What this task involves> Substitute "Screen size" for "Screen dimensions" wherever it occurs in the lines below, and leave everything else unchanged.
[START Dataset records]
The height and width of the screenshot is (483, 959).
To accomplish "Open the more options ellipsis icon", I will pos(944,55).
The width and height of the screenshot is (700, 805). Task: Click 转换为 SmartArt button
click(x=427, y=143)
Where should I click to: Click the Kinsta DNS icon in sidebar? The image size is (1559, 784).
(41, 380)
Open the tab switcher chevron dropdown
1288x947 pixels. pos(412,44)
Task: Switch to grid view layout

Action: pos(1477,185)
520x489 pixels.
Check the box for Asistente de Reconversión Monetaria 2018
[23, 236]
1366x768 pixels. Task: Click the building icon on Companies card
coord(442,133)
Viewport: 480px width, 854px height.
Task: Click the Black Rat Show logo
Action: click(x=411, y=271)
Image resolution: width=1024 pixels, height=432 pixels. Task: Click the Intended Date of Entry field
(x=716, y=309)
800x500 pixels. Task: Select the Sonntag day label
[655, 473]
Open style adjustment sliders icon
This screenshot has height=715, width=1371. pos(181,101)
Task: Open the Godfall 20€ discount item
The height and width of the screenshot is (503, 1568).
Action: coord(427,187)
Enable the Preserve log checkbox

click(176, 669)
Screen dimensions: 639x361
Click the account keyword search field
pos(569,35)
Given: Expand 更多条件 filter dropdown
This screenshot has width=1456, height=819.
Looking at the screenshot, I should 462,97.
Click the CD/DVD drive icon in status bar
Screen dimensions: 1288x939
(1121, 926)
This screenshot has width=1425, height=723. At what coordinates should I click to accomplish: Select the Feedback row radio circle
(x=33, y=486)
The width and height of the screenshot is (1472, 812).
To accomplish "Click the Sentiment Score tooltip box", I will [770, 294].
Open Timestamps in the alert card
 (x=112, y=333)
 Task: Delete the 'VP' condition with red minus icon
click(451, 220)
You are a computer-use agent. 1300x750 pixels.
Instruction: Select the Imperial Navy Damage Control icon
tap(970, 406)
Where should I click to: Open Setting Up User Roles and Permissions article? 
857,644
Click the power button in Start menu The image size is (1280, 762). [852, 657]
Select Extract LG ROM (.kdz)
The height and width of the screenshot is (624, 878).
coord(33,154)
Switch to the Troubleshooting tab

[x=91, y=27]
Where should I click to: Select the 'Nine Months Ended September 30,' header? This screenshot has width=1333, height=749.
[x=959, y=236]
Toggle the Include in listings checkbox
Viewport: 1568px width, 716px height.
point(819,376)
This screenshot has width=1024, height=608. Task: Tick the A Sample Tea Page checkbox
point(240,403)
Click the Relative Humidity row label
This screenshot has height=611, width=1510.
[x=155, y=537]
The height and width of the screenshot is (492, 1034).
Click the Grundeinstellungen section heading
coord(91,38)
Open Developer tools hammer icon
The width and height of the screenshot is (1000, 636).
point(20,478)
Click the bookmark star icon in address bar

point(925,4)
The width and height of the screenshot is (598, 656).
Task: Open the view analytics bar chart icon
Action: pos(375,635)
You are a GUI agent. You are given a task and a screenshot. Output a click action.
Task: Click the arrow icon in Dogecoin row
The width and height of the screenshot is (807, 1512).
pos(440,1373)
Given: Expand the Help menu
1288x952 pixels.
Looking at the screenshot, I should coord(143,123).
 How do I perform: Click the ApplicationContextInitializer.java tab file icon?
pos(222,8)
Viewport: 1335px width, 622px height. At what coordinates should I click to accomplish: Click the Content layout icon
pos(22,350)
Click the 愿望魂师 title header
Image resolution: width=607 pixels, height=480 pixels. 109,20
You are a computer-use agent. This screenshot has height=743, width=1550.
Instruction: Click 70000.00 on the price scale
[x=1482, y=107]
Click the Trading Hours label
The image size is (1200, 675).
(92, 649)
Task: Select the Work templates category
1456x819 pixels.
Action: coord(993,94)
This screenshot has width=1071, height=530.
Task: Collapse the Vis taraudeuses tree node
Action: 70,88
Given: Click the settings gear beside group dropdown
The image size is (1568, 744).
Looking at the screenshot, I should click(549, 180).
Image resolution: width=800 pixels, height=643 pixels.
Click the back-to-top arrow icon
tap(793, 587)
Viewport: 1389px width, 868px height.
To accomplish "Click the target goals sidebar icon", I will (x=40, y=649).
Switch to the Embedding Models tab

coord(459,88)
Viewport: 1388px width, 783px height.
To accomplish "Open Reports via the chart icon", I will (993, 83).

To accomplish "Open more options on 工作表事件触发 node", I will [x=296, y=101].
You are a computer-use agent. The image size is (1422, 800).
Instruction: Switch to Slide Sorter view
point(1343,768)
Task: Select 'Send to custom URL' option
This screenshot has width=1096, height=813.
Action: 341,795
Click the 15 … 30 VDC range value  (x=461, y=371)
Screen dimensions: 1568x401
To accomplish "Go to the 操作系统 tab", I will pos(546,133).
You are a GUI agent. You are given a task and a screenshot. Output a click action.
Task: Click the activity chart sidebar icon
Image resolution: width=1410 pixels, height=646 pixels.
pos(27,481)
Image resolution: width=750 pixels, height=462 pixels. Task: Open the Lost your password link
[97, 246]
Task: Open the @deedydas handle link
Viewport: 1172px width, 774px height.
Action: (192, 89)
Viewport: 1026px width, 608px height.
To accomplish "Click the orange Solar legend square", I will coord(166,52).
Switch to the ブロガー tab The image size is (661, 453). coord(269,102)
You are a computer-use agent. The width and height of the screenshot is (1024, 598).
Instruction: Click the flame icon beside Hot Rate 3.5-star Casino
[END Dataset records]
Correct answer>
The height and width of the screenshot is (483, 959).
To accomplish "Open the more options ellipsis icon", I will pos(944,55).
The width and height of the screenshot is (700, 805). Task: Click 转换为 SmartArt button
click(x=427, y=143)
Where should I click to: Click the Kinsta DNS icon in sidebar? The image size is (1559, 784).
(41, 380)
Open the tab switcher chevron dropdown
1288x947 pixels. pos(412,44)
Task: Switch to grid view layout

Action: pos(1477,185)
520x489 pixels.
Check the box for Asistente de Reconversión Monetaria 2018
[23, 236]
1366x768 pixels. Task: Click the building icon on Companies card
coord(442,133)
Viewport: 480px width, 854px height.
Task: Click the Black Rat Show logo
Action: click(x=411, y=271)
Image resolution: width=1024 pixels, height=432 pixels. Task: Click the Intended Date of Entry field
(x=716, y=309)
800x500 pixels. Task: Select the Sonntag day label
[655, 473]
Open style adjustment sliders icon
This screenshot has height=715, width=1371. pos(181,101)
Task: Open the Godfall 20€ discount item
The height and width of the screenshot is (503, 1568).
Action: coord(427,187)
Enable the Preserve log checkbox

click(176, 669)
Screen size: 639x361
Click the account keyword search field
pos(569,35)
Given: Expand 更多条件 filter dropdown
This screenshot has width=1456, height=819.
Looking at the screenshot, I should 462,97.
Click the CD/DVD drive icon in status bar
Screen size: 1288x939
(1121, 926)
This screenshot has width=1425, height=723. At what coordinates should I click to accomplish: Select the Feedback row radio circle
(x=33, y=486)
The width and height of the screenshot is (1472, 812).
To accomplish "Click the Sentiment Score tooltip box", I will [770, 294].
Open Timestamps in the alert card
 (x=112, y=333)
 Task: Delete the 'VP' condition with red minus icon
click(451, 220)
You are a computer-use agent. 1300x750 pixels.
Instruction: Select the Imperial Navy Damage Control icon
tap(970, 406)
Where should I click to: Open Setting Up User Roles and Permissions article? 
857,644
Click the power button in Start menu The image size is (1280, 762). [852, 657]
Select Extract LG ROM (.kdz)
The height and width of the screenshot is (624, 878).
coord(33,154)
Switch to the Troubleshooting tab

[x=91, y=27]
Where should I click to: Select the 'Nine Months Ended September 30,' header? This screenshot has width=1333, height=749.
[x=959, y=236]
Toggle the Include in listings checkbox
Viewport: 1568px width, 716px height.
point(819,376)
This screenshot has width=1024, height=608. Task: Tick the A Sample Tea Page checkbox
point(240,403)
Click the Relative Humidity row label
This screenshot has height=611, width=1510.
[x=155, y=537]
The height and width of the screenshot is (492, 1034).
Click the Grundeinstellungen section heading
coord(91,38)
Open Developer tools hammer icon
The width and height of the screenshot is (1000, 636).
point(20,478)
Click the bookmark star icon in address bar

point(925,4)
The width and height of the screenshot is (598, 656).
Task: Open the view analytics bar chart icon
Action: pos(375,635)
You are a GUI agent. You are given a task and a screenshot. Output a click action.
Task: Click the arrow icon in Dogecoin row
The width and height of the screenshot is (807, 1512).
pos(440,1373)
Given: Expand the Help menu
1288x952 pixels.
Looking at the screenshot, I should coord(143,123).
 How do I perform: Click the ApplicationContextInitializer.java tab file icon?
pos(222,8)
Viewport: 1335px width, 622px height. At what coordinates should I click to accomplish: Click the Content layout icon
pos(22,350)
Click the 愿望魂师 title header
Image resolution: width=607 pixels, height=480 pixels. 109,20
You are a computer-use agent. This screenshot has height=743, width=1550.
Instruction: Click 70000.00 on the price scale
[x=1482, y=107]
Click the Trading Hours label
The image size is (1200, 675).
(92, 649)
Task: Select the Work templates category
1456x819 pixels.
Action: coord(993,94)
This screenshot has width=1071, height=530.
Task: Collapse the Vis taraudeuses tree node
Action: 70,88
Given: Click the settings gear beside group dropdown
The image size is (1568, 744).
Looking at the screenshot, I should click(549, 180).
Image resolution: width=800 pixels, height=643 pixels.
Click the back-to-top arrow icon
tap(793, 587)
Viewport: 1389px width, 868px height.
To accomplish "Click the target goals sidebar icon", I will (x=40, y=649).
Switch to the Embedding Models tab

coord(459,88)
Viewport: 1388px width, 783px height.
To accomplish "Open Reports via the chart icon", I will (993, 83).

To accomplish "Open more options on 工作表事件触发 node", I will [x=296, y=101].
You are a computer-use agent. The image size is (1422, 800).
Instruction: Switch to Slide Sorter view
point(1343,768)
Task: Select 'Send to custom URL' option
This screenshot has width=1096, height=813.
Action: 341,795
Click the 15 … 30 VDC range value  (x=461, y=371)
Screen size: 1568x401
To accomplish "Go to the 操作系统 tab", I will pos(546,133).
You are a GUI agent. You are given a task and a screenshot. Output a click action.
Task: Click the activity chart sidebar icon
Image resolution: width=1410 pixels, height=646 pixels.
pos(27,481)
Image resolution: width=750 pixels, height=462 pixels. Task: Open the Lost your password link
[97, 246]
Task: Open the @deedydas handle link
Viewport: 1172px width, 774px height.
Action: (192, 89)
Viewport: 1026px width, 608px height.
To accomplish "Click the orange Solar legend square", I will coord(166,52).
Switch to the ブロガー tab The image size is (661, 453). coord(269,102)
You are a computer-use agent. The width and height of the screenshot is (1024, 598).
Instruction: Click the flame icon beside Hot Rate 3.5-star Casino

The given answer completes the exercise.